== Kutipan Halaman ==
* * * * * * * * *

Absurditas Razia Buku

absurditas-razia-buku

Oleh: Deddy Kristian Aritonang.

Razia buku oleh TNI, Kejaksaan dan Polri kembali terjadi. Pertama di dua toko buku berlokasi di Ki Ageng, Ke­diri, Desember 2018 silam. Saat itu TNI menyita buku-buku yang di­ang­­gap berhaluan kiri, yaitu (1) Empat Karya Filsafat, (2) Menempuh Jalan Rakyat (karya DN. Aidit), (3) Ma­nifesto Partai Komunis (karya Karl Marx dan Fredrich Angels), (4) Orang-Orang di Persimpangan Kiri Jalan (karya Soe Hok Gie), (5) Ben­tu­ran NU PKI 1948-1965, (6) Gera­kan 30 September 1965 Kesak­sian Let­kol PNB. Heru Atmojo, (7) Na­sio­na­lisme, Islamisme, Marxisme, (8) Oposisi Rakyat, (9) Gerakan 30 Sep­tember 1965, (10) Catatan Perjua­ngan 1946-1948, (11) Kontradiksi MAO-Tse-Tsung, (12) Negara Ma­di­­un, (13) Islam Sontoloyo (karya Soe­­­­karno), (14) Sukarno, Orang Kiri, Re­­­­volusi, & G30S1965 (karya Ong Hok Ham) dan (15) Komunisme ala Aidit.

* * * * * * * * *

== Cuplikan Data ==
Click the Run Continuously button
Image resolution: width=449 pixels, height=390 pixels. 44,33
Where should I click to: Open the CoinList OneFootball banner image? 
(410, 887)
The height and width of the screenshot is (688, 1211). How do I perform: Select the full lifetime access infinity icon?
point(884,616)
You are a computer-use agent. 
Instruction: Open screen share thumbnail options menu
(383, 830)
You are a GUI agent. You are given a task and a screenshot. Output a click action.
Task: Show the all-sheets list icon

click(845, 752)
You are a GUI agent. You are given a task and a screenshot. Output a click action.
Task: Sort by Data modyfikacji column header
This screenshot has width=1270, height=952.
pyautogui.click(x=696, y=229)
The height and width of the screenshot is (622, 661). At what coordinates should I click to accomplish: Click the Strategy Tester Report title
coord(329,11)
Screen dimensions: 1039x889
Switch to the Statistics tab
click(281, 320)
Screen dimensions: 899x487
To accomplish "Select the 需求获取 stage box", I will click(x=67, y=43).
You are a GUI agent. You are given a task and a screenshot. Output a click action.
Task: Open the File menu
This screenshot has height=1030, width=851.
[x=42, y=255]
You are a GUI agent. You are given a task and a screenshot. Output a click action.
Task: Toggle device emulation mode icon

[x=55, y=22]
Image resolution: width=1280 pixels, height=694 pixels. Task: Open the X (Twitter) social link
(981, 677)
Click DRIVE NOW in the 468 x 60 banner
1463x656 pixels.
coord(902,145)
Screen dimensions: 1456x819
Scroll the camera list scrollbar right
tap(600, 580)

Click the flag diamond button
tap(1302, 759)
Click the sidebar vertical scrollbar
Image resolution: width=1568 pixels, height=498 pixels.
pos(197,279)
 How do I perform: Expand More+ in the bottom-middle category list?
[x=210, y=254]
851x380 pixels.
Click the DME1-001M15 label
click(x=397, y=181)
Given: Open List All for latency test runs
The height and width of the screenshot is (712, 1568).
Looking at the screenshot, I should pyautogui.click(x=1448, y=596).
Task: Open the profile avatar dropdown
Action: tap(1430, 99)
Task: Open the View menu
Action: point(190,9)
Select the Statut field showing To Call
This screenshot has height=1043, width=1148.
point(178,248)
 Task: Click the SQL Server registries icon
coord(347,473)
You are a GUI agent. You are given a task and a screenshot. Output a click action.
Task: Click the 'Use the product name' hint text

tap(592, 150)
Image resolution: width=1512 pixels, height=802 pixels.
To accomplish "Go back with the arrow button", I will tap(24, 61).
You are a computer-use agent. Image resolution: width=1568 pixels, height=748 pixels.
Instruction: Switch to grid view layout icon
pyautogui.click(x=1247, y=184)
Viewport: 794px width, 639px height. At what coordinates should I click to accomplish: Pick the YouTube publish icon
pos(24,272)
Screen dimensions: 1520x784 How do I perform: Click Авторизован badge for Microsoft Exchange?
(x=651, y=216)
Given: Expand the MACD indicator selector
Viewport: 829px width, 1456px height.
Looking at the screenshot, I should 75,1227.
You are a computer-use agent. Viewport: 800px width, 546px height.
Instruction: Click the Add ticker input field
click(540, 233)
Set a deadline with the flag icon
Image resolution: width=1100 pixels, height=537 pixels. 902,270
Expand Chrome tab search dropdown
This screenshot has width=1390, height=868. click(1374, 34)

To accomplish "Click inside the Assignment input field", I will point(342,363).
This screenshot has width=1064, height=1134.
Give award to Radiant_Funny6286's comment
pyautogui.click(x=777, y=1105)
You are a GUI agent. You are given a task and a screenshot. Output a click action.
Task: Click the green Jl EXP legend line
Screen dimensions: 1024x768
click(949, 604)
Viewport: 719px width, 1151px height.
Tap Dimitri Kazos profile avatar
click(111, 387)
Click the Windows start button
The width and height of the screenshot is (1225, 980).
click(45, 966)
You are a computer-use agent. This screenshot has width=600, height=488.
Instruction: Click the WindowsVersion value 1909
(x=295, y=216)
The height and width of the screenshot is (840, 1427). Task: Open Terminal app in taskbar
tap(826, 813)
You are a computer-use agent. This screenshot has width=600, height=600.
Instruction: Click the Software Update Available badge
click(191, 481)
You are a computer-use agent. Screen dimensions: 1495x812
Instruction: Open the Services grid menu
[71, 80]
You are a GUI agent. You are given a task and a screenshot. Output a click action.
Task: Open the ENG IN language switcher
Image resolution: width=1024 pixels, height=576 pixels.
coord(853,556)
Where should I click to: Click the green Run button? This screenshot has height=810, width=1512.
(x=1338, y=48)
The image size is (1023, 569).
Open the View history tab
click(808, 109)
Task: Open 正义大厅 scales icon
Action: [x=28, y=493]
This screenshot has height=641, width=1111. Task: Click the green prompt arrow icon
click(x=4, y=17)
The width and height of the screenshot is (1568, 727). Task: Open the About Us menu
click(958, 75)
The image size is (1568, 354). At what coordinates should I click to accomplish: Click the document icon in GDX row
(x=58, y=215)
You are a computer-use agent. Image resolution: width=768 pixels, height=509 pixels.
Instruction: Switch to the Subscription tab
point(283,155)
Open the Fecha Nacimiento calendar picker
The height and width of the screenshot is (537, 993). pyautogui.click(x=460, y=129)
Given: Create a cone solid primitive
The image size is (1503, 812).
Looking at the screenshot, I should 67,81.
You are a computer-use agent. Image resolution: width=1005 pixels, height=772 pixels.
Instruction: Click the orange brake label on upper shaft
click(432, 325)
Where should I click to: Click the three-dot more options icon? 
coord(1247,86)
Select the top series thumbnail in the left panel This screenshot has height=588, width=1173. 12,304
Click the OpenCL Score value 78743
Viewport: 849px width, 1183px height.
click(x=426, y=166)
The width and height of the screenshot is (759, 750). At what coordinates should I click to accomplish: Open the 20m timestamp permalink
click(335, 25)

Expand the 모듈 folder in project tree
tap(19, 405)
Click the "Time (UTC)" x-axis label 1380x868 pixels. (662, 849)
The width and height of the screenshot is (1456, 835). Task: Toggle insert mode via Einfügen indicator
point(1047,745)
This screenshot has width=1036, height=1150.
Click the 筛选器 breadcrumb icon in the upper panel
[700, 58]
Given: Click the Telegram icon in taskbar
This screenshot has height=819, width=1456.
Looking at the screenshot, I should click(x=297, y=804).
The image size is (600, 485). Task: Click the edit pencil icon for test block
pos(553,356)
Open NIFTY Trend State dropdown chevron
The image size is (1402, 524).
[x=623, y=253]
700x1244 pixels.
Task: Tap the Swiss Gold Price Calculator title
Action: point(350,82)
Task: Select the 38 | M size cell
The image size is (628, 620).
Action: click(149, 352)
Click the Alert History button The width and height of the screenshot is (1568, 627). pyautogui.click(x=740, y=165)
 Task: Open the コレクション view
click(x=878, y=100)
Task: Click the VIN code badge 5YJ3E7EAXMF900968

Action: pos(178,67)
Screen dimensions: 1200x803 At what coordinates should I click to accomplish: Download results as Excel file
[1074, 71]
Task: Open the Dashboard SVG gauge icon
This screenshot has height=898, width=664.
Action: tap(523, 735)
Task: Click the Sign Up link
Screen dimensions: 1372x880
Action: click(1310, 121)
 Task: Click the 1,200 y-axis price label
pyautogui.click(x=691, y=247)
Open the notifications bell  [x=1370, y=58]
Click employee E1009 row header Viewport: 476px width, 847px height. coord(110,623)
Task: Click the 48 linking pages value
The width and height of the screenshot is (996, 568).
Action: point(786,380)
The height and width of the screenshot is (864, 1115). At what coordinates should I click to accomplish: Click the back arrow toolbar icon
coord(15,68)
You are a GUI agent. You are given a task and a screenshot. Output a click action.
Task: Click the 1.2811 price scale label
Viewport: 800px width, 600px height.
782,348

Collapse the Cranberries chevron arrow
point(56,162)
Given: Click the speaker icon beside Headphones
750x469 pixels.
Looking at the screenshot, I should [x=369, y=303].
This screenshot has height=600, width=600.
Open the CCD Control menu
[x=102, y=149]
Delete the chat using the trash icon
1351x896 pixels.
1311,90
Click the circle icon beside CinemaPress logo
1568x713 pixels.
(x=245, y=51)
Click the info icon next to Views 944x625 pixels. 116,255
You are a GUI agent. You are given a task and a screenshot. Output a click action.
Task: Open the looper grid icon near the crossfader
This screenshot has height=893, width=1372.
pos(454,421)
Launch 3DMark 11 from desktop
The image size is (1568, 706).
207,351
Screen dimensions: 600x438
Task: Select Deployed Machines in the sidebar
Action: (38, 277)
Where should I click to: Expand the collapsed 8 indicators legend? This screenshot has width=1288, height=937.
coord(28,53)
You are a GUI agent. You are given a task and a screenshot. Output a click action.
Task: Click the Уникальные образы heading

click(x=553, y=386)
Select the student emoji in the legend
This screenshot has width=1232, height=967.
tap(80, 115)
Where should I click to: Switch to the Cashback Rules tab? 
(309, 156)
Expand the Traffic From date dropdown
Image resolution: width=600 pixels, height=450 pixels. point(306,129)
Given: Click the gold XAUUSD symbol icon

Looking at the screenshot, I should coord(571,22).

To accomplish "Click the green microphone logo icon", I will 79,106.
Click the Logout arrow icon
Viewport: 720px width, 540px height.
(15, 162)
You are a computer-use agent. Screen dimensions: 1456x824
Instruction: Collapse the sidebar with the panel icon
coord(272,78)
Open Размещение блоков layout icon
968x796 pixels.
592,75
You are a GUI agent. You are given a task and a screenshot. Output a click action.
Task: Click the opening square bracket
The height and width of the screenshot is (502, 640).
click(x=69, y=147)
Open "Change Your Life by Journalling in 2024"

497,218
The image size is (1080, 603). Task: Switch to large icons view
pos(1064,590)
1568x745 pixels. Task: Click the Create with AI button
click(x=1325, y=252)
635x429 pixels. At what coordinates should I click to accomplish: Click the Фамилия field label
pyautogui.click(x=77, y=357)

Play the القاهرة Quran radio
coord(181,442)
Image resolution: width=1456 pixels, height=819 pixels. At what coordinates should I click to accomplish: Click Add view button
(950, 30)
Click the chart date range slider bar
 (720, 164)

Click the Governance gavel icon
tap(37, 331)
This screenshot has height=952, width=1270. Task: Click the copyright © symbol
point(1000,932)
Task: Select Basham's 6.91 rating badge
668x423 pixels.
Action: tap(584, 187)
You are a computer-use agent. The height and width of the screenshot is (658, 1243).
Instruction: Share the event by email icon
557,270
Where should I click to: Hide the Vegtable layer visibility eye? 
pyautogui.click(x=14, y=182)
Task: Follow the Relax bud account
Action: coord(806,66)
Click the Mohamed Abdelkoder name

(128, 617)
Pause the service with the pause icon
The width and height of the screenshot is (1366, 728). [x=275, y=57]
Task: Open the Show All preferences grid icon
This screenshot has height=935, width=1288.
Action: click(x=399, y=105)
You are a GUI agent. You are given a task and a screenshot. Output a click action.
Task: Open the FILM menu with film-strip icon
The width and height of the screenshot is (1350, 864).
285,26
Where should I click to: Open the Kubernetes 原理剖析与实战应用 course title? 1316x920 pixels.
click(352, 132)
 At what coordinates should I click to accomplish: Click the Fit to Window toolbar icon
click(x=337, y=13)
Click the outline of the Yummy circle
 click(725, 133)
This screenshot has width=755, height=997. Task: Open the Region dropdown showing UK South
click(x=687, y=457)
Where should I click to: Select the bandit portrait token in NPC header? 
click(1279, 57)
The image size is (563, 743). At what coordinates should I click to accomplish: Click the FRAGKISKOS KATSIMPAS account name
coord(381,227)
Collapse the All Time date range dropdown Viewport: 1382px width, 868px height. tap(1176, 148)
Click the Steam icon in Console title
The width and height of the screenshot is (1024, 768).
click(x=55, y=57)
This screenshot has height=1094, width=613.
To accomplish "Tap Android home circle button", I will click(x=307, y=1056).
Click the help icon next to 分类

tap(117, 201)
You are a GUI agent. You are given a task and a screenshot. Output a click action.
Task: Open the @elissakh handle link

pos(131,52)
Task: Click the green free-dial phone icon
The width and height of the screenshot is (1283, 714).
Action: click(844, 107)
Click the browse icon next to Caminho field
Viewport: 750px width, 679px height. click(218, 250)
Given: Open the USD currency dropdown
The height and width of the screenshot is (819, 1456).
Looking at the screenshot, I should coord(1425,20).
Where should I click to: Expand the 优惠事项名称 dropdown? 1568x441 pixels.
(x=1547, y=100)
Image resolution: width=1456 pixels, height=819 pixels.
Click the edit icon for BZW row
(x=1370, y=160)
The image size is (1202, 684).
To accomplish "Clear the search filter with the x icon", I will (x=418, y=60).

* * * * * * * * *

== Latihan ==
Tukarlah "toko buku" dengan "perpustakaan" lalu tuliskan kembali bagian artikel tentang razia buku yang bermula pada kata-kata yang memuat "Oleh: Deddy Kristian" dan berakhir sesudah "Komunisme ala Aidit.". Gunakan artikel tentang razia buku sebagai satu-satunya sumber.

== Kunci Jawaban ==
Oleh: Deddy Kristian Aritonang.

Razia buku oleh TNI, Kejaksaan dan Polri kembali terjadi. Pertama di dua perpustakaan berlokasi di Ki Ageng, Ke­diri, Desember 2018 silam. Saat itu TNI menyita buku-buku yang di­ang­­gap berhaluan kiri, yaitu (1) Empat Karya Filsafat, (2) Menempuh Jalan Rakyat (karya DN. Aidit), (3) Ma­nifesto Partai Komunis (karya Karl Marx dan Fredrich Angels), (4) Orang-Orang di Persimpangan Kiri Jalan (karya Soe Hok Gie), (5) Ben­tu­ran NU PKI 1948-1965, (6) Gera­kan 30 September 1965 Kesak­sian Let­kol PNB. Heru Atmojo, (7) Na­sio­na­lisme, Islamisme, Marxisme, (8) Oposisi Rakyat, (9) Gerakan 30 Sep­tember 1965, (10) Catatan Perjua­ngan 1946-1948, (11) Kontradiksi MAO-Tse-Tsung, (12) Negara Ma­di­­un, (13) Islam Sontoloyo (karya Soe­­­­karno), (14) Sukarno, Orang Kiri, Re­­­­volusi, & G30S1965 (karya Ong Hok Ham) dan (15) Komunisme ala Aidit.